** ENUNCIADO 1 **
Na reportagem sobre a ação policial em Manaus, em que bairro ocorreram as 17 mortes?

** TEXTO DE LEITURA **

——————

Inquérito sobre morte de 17 pessoas em bairro de Manaus inocenta PMs
Brasilpor Fabiano Maisonnave | Folhapress
Na mais violenta ação policial registrada no país em 2019, a PM do Amazonas matou 17 pessoas durante incursão contra o narcotráfico em Manaus, na noite de 29 de outubro. Cerca de um mês depois, o inquérito da Polícia Civil sobre caso não identificou indícios de dolo homicida e concluiu que os policiais agiram no “estrito cumprimento do dever legal”.
As mortes ocorreram no bairro Crespo em Manaus, em área com casas de palafita erguidas sobre um igarapé de águas poluídas e cobertas de lixo. Por volta das 22h, integrantes da facção Família do Norte (FDN) chegaram armados para tomar o ponto de venda do Comando Vermelho (CV).
Acionada, a PM chegou em seguida ao bairro. No suposto confronto, nenhum policial se feriu e ninguém foi preso. Todos os corpos foram retirados antes da chegada da polícia e levados a hospitais. Entre os mortos estava Uelinton do Nascimento da Silva Junior, 14, morador do bairro e sem antecedentes criminais.
Depois de semanas de negociação, uma testemunha da ação concordou em falar com a reportagem, sob a condição do anonimato. Ela afirma que presenciou a execução de um integrante da FDN e viu o adolescente algemado e ainda vivo. “[Os policiais] repetiram várias vezes: a ordem é pra matar, a ordem é pra matar, a ordem é pra matar. Então fizeram. Mataram. Ali aconteceu um massacre naquela noite, massacre”, afirma a testemunha.
Em seu relato, ela diz que um dos integrantes da facção foi encontrado embaixo de uma casa e rendido. “Quando deram tiro na perna dele, estava de joelhos. Já estava dominado, não estava mais com arma, nada.” Depois do tiro na perna, o homem teria corrido para dentro de uma casa próxima. “Aí botaram ele pra fora e mataram na nossa frente.” Questionada sobre onde foram os tiros, a testemunha apontou uma das mãos para o peito.
Antes de morrer, o homem teria entregue uma chave de ignição aos policiais. Hora depois, um PM pegou uma rede de um dos moradores para cobrir o corpo. A descrição da execução coincide com a autópsia do corpo de Michel dos Santos Cardoso, 27, incluído no inquérito, obtido pela reportagem e ao qual a testemunha não teve acesso. O exame mostra quatro tiros: um no joelho esquerdo, um no tornozelo direito e dois no tórax.
Não foi encontrado vestígio de pólvora na mão de Cardoso, que tinha passagens por furto, posse de droga e narcotráfico. Nenhum outro dos 17 mortos foi baleado na perna. Outra coincidência entre o testemunho e o inquérito é a apreensão da chave de ignição, que seria de um carro roubado usado para transportar os membros da FDN. A testemunha não presenciou outras mortes, mas afirma que os policiais levaram alguns homens a um casebre do bairro. Dentro, teriam sido agredidos e assassinados.

——————

** ENTRADAS DO CONJUNTO **
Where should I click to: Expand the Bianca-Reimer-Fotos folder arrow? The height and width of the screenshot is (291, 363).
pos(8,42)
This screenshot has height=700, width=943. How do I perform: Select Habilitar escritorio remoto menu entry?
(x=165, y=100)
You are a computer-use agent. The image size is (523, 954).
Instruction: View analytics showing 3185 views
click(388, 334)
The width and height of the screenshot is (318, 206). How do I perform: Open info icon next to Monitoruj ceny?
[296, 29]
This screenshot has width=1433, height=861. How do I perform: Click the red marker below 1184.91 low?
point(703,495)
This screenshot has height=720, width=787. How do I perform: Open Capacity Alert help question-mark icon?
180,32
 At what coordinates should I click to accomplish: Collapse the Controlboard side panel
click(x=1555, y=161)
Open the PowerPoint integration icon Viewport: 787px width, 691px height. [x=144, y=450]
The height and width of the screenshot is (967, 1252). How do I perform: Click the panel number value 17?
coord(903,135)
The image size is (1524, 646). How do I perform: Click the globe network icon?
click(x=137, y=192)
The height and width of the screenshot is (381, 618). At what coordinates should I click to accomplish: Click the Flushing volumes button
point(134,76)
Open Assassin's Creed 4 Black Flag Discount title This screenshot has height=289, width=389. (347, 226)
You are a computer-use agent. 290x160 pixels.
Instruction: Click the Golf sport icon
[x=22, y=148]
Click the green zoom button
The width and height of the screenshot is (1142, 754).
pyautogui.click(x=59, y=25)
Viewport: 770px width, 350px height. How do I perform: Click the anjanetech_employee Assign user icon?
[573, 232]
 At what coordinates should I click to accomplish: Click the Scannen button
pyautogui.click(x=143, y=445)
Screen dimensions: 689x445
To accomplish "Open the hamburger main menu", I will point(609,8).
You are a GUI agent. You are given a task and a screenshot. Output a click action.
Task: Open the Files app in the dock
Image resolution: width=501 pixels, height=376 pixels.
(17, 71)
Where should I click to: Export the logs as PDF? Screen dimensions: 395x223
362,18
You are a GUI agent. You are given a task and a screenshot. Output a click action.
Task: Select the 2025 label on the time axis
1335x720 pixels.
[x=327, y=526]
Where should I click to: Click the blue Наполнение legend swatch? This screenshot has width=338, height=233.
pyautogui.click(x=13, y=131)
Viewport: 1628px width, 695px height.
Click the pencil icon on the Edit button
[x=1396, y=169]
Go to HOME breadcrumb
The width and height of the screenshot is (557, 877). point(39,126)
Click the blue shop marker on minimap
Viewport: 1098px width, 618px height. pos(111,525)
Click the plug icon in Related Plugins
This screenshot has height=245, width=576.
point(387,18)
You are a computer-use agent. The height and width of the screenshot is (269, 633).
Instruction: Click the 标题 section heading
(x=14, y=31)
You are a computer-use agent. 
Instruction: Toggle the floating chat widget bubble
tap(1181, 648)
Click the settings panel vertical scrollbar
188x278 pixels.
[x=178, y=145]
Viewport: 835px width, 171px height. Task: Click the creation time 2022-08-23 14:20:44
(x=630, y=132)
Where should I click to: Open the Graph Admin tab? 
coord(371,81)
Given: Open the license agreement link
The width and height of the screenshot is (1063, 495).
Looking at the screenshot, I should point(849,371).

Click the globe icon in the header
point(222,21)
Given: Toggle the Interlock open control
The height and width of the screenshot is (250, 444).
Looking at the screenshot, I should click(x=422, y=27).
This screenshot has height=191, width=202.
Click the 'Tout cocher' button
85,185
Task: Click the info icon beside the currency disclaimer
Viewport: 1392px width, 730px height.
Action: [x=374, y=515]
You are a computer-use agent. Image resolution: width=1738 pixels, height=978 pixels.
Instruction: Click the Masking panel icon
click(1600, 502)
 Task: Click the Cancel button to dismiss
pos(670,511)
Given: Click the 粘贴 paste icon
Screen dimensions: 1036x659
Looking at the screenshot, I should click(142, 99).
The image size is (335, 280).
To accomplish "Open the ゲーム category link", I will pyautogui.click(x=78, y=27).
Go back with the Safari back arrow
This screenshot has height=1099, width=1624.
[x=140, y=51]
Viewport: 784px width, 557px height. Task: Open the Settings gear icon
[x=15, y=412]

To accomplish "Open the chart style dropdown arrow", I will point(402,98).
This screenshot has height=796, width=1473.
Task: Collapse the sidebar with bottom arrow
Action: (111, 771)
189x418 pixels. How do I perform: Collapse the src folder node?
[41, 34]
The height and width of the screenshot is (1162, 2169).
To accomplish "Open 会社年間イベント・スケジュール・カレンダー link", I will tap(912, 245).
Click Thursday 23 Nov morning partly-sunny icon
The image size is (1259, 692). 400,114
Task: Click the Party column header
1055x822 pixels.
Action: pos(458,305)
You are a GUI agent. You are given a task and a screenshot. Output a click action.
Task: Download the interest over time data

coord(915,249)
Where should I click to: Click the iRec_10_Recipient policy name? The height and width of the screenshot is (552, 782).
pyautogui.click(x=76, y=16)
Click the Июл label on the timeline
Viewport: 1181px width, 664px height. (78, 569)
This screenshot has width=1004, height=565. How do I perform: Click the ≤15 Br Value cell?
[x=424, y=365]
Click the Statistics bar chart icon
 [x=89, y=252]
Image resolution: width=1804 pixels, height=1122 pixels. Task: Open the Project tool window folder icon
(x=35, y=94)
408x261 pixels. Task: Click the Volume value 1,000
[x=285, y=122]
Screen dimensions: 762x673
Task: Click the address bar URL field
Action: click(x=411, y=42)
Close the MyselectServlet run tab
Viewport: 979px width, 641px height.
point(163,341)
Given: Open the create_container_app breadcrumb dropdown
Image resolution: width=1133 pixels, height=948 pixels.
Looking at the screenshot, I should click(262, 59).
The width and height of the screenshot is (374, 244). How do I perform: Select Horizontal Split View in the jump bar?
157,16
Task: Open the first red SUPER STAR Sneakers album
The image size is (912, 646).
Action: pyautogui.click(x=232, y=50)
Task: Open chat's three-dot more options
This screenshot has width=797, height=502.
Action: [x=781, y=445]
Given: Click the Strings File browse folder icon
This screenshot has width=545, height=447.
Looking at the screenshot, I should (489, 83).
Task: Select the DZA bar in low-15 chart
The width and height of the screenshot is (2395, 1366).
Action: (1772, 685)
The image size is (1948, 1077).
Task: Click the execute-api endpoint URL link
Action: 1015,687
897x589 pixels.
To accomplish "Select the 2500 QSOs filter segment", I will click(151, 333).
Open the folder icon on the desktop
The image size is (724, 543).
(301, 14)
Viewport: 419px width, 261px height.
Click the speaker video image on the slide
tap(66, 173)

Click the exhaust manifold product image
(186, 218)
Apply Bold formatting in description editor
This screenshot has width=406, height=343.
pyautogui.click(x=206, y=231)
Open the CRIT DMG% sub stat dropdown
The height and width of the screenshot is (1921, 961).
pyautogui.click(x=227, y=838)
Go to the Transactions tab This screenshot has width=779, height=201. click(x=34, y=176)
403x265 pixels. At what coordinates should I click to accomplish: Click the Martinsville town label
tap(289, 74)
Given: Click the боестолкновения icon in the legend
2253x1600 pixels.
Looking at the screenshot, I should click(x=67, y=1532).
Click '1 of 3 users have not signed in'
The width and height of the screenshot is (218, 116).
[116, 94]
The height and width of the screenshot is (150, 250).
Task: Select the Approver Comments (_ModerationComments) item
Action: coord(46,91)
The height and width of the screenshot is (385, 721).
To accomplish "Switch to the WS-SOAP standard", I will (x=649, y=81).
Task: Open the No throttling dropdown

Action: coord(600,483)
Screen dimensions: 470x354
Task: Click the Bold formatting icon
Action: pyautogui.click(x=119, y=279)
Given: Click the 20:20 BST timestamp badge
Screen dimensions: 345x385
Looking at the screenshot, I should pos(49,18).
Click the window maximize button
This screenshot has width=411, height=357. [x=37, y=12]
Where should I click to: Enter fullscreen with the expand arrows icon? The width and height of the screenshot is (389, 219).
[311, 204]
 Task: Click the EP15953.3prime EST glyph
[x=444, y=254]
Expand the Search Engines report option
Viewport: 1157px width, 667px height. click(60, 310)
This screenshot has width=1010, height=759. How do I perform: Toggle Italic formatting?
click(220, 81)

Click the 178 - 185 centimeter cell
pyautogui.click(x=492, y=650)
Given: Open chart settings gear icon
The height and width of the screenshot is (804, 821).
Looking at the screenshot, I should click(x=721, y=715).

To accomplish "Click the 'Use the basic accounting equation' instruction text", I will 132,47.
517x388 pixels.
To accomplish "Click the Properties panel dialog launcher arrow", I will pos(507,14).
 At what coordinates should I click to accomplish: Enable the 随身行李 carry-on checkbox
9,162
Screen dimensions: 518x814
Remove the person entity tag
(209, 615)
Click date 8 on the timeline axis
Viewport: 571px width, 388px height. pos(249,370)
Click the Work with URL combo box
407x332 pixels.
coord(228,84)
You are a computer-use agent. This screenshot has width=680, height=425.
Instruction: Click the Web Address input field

——————

** ENUNCIADO 2 **
Informe só o número de linhas das entradas em que aparece a palavra "cell".

** RESPOSTA ESPERADA 1 **
No bairro Crespo.

** RESPOSTA ESPERADA 2 **
2